Она сопротивлялась упорно, но без враждебности, можно было подумать, что упирается она только потому, что я не умею как следует настоять на своем. К тому же в ее глазах, неподвижных и невыразительных, я угадывал какой-то двусмысленный призыв, а в ее теле ниже талии — уступчивость, которой не было в верхней ее части, инфантильной и хрупкой. Тем не менее она продолжала бороться, и когда я заставил ее снова сесть на диван, откинула назад голову, чтобы я не мог достать ее губами.
И тут меня осенило. Утром я взял из своей шкатулки двадцать тысяч лир двумя ассигнациями по десять тысяч и положил их в карман. Я с усилием притянул к себе Чечилию и как раз в тот момент, когда она отворачивала от меня лицо, так что мой поцелуй пришелся на шею, вложил ей в руку обе ассигнации. Я увидел очень ясно, что она опустила глаза и бросила быстрый взгляд на необычный предмет у себя на ладони, словно пытаясь понять, что это такое; потом ладонь сжалась в кулак, и я почувствовал, что ее тело перестало сопротивляться. Я увидел, как она, словно приготовившись спать, опустила веки, а я знал, что таким образом она дает обычно понять, что принимает мою любовь и готова ею насладиться. Так я ее и взял, не дождавшись, пока она разденется, с неистовством большим, чем обычно. Ее тело казалось мне чем-то вроде спортивной площадки, на которой я должен был соревноваться с актером в силе и выносливости. Я взял ее молча, но в момент оргазма выдохнул ей прямо в лицо:
— Проститутка.
Мне показалось — хотя, может быть, я ошибся, — что по ее губам пробежала еле заметная улыбка, но я так и не понял, чем она вызвана: испытанным ею наслаждением или моими оскорбительными словами.
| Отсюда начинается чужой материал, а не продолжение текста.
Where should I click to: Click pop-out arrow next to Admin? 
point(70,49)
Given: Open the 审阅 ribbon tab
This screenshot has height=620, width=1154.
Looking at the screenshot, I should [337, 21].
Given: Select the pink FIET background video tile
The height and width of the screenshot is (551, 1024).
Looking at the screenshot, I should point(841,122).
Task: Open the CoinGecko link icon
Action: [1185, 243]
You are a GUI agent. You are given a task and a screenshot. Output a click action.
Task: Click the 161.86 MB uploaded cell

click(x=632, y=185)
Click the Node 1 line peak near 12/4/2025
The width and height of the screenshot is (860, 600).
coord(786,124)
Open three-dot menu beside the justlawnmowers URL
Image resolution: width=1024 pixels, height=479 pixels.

Потом, лежа рядом с ней, уже уснувшей, я, по обыкновению, проанализировал все случившееся, и понял, что физическое обладание меня не удовлетворило. Не говоря даже обо всем остальном, та двусмысленная ироническая улыбка, которой она ответила на оскорбление, подтверждала, насколько тщетны все попытки овладеть ею посредством любовного акта. Но я видел, как зажала она в кулаке ассигнации, а так как во время любви она прикрывала рукою лоб, эти ассигнации все время были у меня перед глазами. И внезапно мне пришло в голову, что, может быть, после краха всех предыдущих моих попыток овладеть ею как раз деньги и будут той ловушкой, в которую я смогу ее заманить. Ведь она упиралась только до той минуты, когда я сунул ей в руку деньги, стало быть, я думал о ней раньше неправильно и по характеру она была продажной. А значит, задача теперь сводилась всего лишь к тому, чтобы доказать, что она именно такая, и свести тайну ее независимости к проблеме цены.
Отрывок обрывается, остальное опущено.